Stored items:
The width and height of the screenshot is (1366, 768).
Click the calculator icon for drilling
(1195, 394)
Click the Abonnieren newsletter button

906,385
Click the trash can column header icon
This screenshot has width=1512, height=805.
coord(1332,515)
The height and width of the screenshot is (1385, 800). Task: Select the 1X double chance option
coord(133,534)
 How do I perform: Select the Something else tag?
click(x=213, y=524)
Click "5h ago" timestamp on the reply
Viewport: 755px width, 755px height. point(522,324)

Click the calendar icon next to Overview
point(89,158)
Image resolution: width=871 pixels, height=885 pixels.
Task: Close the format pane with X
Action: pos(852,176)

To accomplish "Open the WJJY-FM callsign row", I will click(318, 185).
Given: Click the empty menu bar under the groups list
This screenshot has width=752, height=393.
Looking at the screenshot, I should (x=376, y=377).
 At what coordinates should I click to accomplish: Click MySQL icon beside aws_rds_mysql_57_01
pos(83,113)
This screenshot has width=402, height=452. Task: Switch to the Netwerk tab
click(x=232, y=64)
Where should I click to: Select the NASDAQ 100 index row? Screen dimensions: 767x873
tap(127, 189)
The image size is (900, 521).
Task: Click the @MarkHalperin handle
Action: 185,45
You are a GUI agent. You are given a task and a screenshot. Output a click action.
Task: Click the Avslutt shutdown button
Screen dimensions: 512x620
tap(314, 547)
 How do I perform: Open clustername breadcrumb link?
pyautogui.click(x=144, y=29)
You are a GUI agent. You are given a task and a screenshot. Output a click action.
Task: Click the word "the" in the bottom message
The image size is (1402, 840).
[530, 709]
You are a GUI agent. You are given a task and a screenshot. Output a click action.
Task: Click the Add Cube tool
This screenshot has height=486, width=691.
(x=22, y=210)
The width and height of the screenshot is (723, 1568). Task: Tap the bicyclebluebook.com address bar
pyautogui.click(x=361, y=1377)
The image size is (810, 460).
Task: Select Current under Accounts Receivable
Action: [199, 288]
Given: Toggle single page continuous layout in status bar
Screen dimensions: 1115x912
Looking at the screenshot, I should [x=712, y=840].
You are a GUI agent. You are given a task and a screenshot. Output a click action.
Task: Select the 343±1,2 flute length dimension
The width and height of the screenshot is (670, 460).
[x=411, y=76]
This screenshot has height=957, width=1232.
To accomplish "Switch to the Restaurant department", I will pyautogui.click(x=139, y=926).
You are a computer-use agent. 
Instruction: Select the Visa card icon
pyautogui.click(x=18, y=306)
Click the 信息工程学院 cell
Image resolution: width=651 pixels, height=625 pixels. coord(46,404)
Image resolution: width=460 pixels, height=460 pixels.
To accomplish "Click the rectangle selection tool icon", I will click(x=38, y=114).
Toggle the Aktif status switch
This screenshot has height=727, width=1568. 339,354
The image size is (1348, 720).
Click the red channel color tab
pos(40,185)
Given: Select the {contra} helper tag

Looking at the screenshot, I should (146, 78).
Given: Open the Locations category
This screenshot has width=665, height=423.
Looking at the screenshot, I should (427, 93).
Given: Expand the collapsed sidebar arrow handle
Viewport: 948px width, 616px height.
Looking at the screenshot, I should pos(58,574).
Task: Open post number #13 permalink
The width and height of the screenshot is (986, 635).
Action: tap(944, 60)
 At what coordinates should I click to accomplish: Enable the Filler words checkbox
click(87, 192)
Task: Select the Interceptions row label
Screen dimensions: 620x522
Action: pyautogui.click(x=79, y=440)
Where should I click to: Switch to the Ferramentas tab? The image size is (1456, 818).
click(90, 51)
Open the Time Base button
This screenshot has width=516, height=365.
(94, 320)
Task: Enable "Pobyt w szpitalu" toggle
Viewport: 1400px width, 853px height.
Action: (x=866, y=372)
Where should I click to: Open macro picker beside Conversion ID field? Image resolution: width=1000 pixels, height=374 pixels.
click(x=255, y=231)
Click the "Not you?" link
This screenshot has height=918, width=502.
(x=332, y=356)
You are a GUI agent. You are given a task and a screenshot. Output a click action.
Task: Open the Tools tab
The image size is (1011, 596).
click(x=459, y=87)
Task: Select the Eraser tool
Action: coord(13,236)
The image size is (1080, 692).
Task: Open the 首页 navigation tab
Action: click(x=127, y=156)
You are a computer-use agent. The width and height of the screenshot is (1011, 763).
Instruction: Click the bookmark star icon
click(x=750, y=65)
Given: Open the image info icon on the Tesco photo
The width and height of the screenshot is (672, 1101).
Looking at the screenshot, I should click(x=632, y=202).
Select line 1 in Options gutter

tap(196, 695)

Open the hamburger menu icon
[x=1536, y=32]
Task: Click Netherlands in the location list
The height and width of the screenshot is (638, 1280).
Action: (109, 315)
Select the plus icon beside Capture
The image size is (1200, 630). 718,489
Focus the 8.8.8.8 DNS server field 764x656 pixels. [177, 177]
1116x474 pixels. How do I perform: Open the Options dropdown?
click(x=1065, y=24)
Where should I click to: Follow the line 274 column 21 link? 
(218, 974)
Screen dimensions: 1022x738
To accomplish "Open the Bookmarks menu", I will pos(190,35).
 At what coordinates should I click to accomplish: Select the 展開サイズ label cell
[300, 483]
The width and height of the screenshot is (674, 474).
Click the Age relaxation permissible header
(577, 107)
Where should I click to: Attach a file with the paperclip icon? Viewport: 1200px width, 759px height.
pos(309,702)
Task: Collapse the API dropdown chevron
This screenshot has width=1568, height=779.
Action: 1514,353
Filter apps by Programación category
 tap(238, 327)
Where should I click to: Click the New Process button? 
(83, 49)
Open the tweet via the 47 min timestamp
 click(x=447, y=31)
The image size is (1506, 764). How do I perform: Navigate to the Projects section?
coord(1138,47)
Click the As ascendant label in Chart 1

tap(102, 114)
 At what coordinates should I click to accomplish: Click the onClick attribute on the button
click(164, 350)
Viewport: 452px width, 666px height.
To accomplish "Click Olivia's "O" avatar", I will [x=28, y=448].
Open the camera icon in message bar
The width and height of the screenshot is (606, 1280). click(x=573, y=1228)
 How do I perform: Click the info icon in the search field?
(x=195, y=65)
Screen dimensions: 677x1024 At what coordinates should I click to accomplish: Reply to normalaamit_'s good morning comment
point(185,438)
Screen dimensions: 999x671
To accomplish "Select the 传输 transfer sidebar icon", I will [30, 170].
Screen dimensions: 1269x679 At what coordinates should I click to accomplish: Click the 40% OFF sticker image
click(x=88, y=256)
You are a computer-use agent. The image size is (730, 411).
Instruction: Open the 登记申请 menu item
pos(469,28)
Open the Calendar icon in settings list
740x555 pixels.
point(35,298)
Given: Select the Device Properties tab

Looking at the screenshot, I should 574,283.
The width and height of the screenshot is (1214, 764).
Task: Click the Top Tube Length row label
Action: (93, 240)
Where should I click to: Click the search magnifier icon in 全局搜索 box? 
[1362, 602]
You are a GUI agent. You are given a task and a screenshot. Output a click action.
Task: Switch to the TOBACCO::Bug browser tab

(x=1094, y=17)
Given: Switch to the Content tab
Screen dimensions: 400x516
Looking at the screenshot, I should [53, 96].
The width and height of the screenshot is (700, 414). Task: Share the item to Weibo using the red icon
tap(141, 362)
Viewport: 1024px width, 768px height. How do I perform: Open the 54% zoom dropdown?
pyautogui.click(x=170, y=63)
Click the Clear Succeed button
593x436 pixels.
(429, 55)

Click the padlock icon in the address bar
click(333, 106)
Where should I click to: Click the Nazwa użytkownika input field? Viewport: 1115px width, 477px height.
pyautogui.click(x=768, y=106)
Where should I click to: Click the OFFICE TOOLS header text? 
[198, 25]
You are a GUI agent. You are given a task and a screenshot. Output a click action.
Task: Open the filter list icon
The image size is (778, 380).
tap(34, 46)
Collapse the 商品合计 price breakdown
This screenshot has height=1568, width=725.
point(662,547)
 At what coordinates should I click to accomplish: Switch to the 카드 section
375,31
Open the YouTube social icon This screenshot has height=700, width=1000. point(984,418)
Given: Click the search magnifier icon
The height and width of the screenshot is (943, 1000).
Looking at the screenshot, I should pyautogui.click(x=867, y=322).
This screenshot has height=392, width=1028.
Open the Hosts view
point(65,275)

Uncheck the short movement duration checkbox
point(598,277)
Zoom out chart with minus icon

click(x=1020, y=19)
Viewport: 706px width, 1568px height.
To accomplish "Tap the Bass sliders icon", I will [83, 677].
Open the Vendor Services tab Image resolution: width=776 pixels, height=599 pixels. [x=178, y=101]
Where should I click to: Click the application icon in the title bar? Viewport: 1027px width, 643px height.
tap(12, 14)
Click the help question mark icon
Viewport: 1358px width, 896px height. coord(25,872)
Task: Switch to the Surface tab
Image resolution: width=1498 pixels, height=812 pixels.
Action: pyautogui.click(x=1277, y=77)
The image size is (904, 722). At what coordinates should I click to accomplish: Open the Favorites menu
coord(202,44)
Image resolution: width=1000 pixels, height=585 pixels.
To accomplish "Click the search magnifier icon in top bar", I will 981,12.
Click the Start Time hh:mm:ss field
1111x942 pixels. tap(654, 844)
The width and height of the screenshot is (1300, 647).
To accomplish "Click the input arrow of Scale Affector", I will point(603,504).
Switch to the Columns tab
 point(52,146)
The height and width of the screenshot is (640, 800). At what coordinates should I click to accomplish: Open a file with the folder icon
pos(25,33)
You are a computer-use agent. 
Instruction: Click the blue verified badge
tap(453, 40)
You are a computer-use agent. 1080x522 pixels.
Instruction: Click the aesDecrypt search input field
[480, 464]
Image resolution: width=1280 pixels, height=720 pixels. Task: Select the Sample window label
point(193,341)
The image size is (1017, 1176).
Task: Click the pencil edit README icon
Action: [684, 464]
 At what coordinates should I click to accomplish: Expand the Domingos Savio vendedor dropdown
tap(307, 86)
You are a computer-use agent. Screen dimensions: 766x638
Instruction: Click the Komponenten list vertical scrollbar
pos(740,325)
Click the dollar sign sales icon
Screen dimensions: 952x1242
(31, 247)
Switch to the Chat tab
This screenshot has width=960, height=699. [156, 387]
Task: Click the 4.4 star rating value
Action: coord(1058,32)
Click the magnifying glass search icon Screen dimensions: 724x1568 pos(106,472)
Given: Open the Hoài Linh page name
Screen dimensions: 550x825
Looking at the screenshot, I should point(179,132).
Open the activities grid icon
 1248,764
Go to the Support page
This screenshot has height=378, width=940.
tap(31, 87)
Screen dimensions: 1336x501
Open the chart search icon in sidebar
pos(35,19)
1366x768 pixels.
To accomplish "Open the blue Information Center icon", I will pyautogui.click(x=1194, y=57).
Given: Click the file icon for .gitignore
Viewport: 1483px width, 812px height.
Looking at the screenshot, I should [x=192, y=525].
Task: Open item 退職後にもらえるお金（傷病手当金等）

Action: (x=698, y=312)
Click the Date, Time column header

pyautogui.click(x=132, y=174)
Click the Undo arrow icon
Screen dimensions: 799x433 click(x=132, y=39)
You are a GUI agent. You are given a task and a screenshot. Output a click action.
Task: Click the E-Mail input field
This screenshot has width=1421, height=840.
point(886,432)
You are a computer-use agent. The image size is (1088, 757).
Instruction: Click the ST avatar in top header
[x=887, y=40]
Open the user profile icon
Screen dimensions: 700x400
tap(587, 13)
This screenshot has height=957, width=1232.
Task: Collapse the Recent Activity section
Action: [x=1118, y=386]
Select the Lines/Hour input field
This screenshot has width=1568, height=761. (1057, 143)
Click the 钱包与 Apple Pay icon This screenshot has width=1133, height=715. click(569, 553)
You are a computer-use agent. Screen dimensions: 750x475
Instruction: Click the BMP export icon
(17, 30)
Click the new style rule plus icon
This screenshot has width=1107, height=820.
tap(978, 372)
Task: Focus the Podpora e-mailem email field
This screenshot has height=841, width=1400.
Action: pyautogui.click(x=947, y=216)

Task to complete:
If a line in the entries above contains "Focus", report it.

Solution to the exercise:
Focus the 8.8.8.8 DNS server field 764x656 pixels. [177, 177]
Task: Focus the Podpora e-mailem email field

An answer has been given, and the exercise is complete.